GeniePy supports Fly.io as one of the deployment targets.

Fly.io allows developers to configure their application stacks using TOML configuration files. We've added an initial configuration to fly.toml which you're welcome to extend if you use this deployment target.

heroku.yml

GeniePy supports Heroku as one of the deployment targets.

Heroku allows developers to deploy their applications inside containers. We've included an initial build configuration to heroku.yml that lets Heroku know how to build the application (which is through Docker).

If you choose Heroku as your deployment target, you're welcome to extend this file depending on your application's needs.

litestream.yml

GeniePy supports replicating SQLite databases to cloud storage instances using [Litestream].

This file contains an initial configuration for this setup, if you choose to use it. More instructions for this can be found on how to integrate Litestream.

pyproject.toml

pyproject.toml is a (relatively) new standard introduced in the Python community to specify build system information for Python projects.

This file also supports adding configuration for different Python tools. This is also what GeniePy uses this file for.

At the time of this writing, GeniePy specifies the configuration for isort in this file under a tool.isort table.

render.yaml

GeniePy supports Render as one of the deployment targets.

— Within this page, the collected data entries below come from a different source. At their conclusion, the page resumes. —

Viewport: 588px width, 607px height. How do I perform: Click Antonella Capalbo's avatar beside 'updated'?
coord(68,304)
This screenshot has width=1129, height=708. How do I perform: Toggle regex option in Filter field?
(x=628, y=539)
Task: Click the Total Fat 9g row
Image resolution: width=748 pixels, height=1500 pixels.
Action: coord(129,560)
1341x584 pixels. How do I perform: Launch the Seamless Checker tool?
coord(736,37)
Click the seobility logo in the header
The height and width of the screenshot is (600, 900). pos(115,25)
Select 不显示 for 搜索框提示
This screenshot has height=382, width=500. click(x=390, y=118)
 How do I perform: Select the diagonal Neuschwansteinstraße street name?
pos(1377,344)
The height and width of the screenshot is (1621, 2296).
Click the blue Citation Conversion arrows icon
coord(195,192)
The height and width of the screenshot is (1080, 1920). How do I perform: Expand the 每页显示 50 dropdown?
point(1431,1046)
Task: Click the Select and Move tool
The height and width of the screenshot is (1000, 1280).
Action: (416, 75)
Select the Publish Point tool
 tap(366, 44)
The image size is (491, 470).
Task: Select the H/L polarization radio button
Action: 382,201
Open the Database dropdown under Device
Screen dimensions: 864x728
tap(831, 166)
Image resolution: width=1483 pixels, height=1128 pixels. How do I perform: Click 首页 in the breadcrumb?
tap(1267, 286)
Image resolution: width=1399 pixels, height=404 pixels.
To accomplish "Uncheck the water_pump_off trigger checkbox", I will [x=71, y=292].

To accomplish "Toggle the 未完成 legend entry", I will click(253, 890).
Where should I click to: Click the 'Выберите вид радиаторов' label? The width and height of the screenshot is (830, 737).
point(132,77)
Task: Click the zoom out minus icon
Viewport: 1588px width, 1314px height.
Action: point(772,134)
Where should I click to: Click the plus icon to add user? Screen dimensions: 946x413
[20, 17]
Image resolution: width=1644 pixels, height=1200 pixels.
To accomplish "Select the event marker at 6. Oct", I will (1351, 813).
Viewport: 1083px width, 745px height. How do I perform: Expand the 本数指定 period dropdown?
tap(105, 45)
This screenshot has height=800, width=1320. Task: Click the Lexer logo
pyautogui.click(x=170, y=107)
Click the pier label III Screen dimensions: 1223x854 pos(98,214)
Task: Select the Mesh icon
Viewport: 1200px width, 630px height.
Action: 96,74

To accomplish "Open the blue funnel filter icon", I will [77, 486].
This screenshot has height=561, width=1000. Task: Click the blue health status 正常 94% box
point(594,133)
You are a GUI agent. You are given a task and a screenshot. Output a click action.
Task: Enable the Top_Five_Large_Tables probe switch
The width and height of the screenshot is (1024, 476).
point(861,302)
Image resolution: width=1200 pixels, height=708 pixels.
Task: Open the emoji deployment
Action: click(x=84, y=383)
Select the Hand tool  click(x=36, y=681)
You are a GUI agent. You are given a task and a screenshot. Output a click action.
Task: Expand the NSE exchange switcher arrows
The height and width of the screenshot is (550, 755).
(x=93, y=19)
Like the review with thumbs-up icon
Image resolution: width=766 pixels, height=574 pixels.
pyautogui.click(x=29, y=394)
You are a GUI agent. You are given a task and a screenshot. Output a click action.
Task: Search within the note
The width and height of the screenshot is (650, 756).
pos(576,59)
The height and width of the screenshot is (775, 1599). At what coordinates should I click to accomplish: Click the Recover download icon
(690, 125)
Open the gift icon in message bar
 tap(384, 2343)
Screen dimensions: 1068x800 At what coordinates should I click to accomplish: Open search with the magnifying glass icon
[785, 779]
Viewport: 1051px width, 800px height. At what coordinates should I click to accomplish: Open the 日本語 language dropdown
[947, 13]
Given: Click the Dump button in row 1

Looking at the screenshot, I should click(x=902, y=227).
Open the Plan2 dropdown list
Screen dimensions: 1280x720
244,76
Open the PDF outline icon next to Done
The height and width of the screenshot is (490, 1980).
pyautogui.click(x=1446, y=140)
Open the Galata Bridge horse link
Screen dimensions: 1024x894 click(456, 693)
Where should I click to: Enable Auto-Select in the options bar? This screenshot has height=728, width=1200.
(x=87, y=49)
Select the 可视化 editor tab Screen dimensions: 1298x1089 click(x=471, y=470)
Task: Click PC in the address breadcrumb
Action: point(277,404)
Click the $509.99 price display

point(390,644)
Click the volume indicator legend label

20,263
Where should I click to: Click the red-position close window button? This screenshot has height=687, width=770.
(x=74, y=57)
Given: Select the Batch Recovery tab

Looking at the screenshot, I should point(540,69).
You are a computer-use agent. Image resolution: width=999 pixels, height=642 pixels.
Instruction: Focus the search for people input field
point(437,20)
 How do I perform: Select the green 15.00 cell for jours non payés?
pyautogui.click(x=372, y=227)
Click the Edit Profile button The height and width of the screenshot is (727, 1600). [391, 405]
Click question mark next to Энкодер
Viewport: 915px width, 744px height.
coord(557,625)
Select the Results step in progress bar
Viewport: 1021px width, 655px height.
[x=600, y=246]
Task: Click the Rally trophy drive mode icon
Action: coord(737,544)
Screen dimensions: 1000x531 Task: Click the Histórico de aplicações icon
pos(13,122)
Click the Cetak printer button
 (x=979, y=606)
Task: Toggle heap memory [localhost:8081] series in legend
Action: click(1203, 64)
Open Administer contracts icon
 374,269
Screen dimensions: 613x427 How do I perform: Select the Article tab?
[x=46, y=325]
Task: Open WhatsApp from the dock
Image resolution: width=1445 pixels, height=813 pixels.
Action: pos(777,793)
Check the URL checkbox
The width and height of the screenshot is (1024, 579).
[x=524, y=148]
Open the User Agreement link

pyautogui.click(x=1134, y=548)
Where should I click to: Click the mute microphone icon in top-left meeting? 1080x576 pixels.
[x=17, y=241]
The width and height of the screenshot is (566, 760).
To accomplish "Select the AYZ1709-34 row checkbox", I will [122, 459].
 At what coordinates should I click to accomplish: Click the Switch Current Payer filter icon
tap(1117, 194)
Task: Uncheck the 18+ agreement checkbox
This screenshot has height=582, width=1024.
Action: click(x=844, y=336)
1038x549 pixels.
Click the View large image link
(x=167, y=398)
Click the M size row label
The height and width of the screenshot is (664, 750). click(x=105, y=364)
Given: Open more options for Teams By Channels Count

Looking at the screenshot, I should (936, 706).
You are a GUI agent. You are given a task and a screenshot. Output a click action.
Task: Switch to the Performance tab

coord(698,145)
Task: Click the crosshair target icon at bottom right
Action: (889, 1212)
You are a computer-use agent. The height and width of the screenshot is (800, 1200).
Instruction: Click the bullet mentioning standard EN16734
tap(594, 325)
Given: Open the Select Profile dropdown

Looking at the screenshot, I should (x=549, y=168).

Render supports the Infrastructure as Code philosophy by letting users define their services inside a render.yaml file. We've specified the base configuration in this file, which you're welcome to extend if you are deploying your app on Render.

requirements.in

GeniePy uses pip-tools to help you keep your project's dependencies pinned and fresh.

requirements.in specifies the project's (first-level) dependencies pinned to their exact versions. The contents of this file are specified in the requirements.txt file format which pip understands.

Using this file as input, the pip-compile CLI bundled in pip-tools helps us generate the entire dependency tree with all the dependencies pinned to their exact versions.

requirements.txt

The requirements.txt file contains the entire dependency tree of our project.

This file is auto-generated using the pip-compile CLI, and as such, should NOT be edited by hand.

If you have adjusted requirements.in and would like to have requirements.txt reflect the change, please run make pip-compile.

sample.env

This file acts as a starting point for the environment variables for your application.

If you're initializing a new application, copy this file to .env and edit .env to have your application reflect the changes.

secrets

This folder is intended to hold configuration files that your application needs but which should not be checked into the git repository. An example is the service account files for Google Cloud Platform integration.

setup.cfg

The setup.cfg file is another way to store configuration for Python tools. GeniePy stores the flake8 configuration in this file.

tasks.py

The tasks.py file defines the common development task definitions you'll usually run during the course of your project. This includes, for instance, running style checks, running tests using pytest, executing database migrations, etc.

Run invoke --list to see a full list of what's available.